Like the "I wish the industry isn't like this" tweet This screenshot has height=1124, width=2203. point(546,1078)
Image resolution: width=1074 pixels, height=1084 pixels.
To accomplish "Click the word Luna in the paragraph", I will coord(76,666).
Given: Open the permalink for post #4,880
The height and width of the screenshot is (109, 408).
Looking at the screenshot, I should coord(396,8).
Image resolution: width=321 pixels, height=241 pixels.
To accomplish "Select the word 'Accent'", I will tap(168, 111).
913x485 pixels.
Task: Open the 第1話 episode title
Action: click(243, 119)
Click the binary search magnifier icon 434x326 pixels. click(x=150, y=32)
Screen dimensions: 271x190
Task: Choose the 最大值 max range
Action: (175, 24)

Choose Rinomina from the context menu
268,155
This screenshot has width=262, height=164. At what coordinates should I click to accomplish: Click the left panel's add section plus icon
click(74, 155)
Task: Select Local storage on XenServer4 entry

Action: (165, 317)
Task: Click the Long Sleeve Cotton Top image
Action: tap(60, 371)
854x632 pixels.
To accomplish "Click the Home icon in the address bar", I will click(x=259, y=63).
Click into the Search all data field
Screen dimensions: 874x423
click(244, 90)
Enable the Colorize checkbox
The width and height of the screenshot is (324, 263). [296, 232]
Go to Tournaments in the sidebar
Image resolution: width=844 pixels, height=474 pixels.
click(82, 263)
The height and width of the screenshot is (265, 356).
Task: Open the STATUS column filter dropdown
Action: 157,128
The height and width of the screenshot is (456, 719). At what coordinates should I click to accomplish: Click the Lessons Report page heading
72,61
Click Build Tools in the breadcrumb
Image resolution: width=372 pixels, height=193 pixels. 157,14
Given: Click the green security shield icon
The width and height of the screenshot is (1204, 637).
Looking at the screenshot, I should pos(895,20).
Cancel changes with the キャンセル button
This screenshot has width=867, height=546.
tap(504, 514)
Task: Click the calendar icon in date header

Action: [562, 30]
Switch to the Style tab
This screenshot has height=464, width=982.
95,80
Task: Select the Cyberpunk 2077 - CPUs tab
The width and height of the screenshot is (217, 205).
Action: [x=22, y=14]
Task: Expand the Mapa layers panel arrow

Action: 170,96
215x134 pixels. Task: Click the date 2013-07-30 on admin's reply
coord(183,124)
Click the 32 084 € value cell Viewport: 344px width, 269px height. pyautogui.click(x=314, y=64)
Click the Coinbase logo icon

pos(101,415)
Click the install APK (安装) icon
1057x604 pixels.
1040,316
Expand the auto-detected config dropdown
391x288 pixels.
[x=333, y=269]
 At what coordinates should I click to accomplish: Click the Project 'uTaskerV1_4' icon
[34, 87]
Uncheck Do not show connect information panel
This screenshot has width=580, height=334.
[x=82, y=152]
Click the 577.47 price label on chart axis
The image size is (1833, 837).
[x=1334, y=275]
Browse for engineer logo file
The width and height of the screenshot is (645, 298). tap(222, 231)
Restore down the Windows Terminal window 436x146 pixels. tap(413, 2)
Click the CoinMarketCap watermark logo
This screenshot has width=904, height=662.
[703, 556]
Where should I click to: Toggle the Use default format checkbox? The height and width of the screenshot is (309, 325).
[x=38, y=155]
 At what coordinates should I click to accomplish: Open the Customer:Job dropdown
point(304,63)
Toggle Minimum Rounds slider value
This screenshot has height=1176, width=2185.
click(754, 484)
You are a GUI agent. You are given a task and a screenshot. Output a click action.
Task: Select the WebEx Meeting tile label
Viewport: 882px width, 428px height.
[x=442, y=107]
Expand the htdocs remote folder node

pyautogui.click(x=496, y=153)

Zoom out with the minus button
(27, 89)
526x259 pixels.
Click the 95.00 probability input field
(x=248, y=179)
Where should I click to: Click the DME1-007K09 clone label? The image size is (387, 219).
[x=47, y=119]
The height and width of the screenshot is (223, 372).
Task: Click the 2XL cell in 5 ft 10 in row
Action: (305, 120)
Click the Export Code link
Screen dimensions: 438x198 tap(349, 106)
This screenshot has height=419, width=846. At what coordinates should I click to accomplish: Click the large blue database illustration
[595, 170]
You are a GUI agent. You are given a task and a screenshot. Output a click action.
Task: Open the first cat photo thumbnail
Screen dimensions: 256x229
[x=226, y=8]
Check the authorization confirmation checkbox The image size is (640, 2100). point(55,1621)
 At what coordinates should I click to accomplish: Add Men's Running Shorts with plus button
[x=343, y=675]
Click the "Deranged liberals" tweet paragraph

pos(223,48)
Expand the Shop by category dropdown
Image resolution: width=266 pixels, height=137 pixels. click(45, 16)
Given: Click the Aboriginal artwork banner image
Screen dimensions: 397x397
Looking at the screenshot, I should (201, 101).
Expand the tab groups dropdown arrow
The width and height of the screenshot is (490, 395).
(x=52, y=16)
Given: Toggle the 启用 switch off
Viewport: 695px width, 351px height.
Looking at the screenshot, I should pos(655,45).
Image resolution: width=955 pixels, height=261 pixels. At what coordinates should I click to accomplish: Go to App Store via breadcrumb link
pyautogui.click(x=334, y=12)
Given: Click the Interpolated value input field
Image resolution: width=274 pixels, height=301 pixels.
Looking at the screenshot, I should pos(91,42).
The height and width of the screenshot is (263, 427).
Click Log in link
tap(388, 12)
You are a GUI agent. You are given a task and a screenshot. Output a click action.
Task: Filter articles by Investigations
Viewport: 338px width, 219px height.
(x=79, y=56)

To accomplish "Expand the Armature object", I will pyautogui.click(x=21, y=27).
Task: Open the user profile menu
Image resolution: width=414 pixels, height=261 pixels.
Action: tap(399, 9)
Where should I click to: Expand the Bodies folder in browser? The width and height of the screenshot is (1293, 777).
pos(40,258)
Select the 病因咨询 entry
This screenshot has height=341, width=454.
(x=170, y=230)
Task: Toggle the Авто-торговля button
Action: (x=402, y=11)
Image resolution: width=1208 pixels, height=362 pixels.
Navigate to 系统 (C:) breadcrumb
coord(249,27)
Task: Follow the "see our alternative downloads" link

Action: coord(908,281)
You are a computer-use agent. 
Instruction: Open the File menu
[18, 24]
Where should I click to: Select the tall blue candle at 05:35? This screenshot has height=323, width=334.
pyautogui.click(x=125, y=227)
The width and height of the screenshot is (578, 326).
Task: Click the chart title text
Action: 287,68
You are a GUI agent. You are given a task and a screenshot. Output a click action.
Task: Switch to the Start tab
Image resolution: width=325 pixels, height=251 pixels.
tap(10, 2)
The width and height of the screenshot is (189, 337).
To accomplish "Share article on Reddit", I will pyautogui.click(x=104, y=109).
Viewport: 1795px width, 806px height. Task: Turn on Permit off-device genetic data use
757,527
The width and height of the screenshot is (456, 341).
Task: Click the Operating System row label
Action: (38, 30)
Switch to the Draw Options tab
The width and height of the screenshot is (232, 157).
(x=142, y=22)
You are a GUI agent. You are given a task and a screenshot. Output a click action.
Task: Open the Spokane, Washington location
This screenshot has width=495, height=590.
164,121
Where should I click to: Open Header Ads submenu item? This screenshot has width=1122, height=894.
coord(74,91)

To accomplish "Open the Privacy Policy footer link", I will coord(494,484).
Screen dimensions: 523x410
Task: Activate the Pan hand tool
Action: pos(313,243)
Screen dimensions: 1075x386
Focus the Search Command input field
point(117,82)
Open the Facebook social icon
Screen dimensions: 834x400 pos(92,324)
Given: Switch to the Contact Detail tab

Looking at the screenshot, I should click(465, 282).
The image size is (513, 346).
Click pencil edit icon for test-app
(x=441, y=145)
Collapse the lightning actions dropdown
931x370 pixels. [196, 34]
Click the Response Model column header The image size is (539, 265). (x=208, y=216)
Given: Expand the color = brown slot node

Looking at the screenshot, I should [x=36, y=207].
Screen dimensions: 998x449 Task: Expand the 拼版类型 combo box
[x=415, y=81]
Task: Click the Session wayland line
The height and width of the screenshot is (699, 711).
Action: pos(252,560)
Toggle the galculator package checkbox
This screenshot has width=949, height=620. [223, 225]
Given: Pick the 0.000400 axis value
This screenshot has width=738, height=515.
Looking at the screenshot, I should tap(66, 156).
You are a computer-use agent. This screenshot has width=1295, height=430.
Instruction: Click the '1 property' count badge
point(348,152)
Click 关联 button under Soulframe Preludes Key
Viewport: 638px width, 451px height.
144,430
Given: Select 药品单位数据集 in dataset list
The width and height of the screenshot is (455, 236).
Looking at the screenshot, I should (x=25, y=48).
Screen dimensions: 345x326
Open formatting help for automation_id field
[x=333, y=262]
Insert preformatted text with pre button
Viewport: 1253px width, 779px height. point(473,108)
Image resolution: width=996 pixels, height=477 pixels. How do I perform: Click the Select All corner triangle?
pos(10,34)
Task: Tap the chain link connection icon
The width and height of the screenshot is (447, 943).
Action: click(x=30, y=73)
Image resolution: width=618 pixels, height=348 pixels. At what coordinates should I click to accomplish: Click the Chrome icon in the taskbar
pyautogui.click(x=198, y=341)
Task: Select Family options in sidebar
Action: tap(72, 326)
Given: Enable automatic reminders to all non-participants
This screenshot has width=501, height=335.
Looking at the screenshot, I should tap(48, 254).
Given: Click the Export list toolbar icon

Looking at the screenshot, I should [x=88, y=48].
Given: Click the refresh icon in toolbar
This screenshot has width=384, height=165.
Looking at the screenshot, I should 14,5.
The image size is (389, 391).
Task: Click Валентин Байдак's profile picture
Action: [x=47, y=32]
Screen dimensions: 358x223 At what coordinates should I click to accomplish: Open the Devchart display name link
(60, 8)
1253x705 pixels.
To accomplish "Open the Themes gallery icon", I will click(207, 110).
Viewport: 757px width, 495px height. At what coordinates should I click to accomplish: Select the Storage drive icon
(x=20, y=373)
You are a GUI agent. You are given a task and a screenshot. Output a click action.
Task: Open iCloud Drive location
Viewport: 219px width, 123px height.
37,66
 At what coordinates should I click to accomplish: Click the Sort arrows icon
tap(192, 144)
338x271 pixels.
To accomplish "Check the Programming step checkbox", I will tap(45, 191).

○ ○ ○ ○

■ **Directions for this task**
Once the line with "You are a computer-use agent. This" is found, transcribe it and each line after it through the final line of the entries, exactly and only.

■ **Solved exercise**
You are a computer-use agent. This screenshot has width=1295, height=430.
Instruction: Click the '1 property' count badge
point(348,152)
Click 关联 button under Soulframe Preludes Key
Viewport: 638px width, 451px height.
144,430
Given: Select 药品单位数据集 in dataset list
The width and height of the screenshot is (455, 236).
Looking at the screenshot, I should (x=25, y=48).
Screen dimensions: 345x326
Open formatting help for automation_id field
[x=333, y=262]
Insert preformatted text with pre button
Viewport: 1253px width, 779px height. point(473,108)
Image resolution: width=996 pixels, height=477 pixels. How do I perform: Click the Select All corner triangle?
pos(10,34)
Task: Tap the chain link connection icon
The width and height of the screenshot is (447, 943).
Action: click(x=30, y=73)
Image resolution: width=618 pixels, height=348 pixels. At what coordinates should I click to accomplish: Click the Chrome icon in the taskbar
pyautogui.click(x=198, y=341)
Task: Select Family options in sidebar
Action: tap(72, 326)
Given: Enable automatic reminders to all non-participants
This screenshot has width=501, height=335.
Looking at the screenshot, I should tap(48, 254).
Given: Click the Export list toolbar icon

Looking at the screenshot, I should [x=88, y=48].
Given: Click the refresh icon in toolbar
This screenshot has width=384, height=165.
Looking at the screenshot, I should 14,5.
The image size is (389, 391).
Task: Click Валентин Байдак's profile picture
Action: [x=47, y=32]
Screen dimensions: 358x223 At what coordinates should I click to accomplish: Open the Devchart display name link
(60, 8)
1253x705 pixels.
To accomplish "Open the Themes gallery icon", I will click(207, 110).
Viewport: 757px width, 495px height. At what coordinates should I click to accomplish: Select the Storage drive icon
(x=20, y=373)
You are a GUI agent. You are given a task and a screenshot. Output a click action.
Task: Open iCloud Drive location
Viewport: 219px width, 123px height.
37,66
 At what coordinates should I click to accomplish: Click the Sort arrows icon
tap(192, 144)
338x271 pixels.
To accomplish "Check the Programming step checkbox", I will tap(45, 191).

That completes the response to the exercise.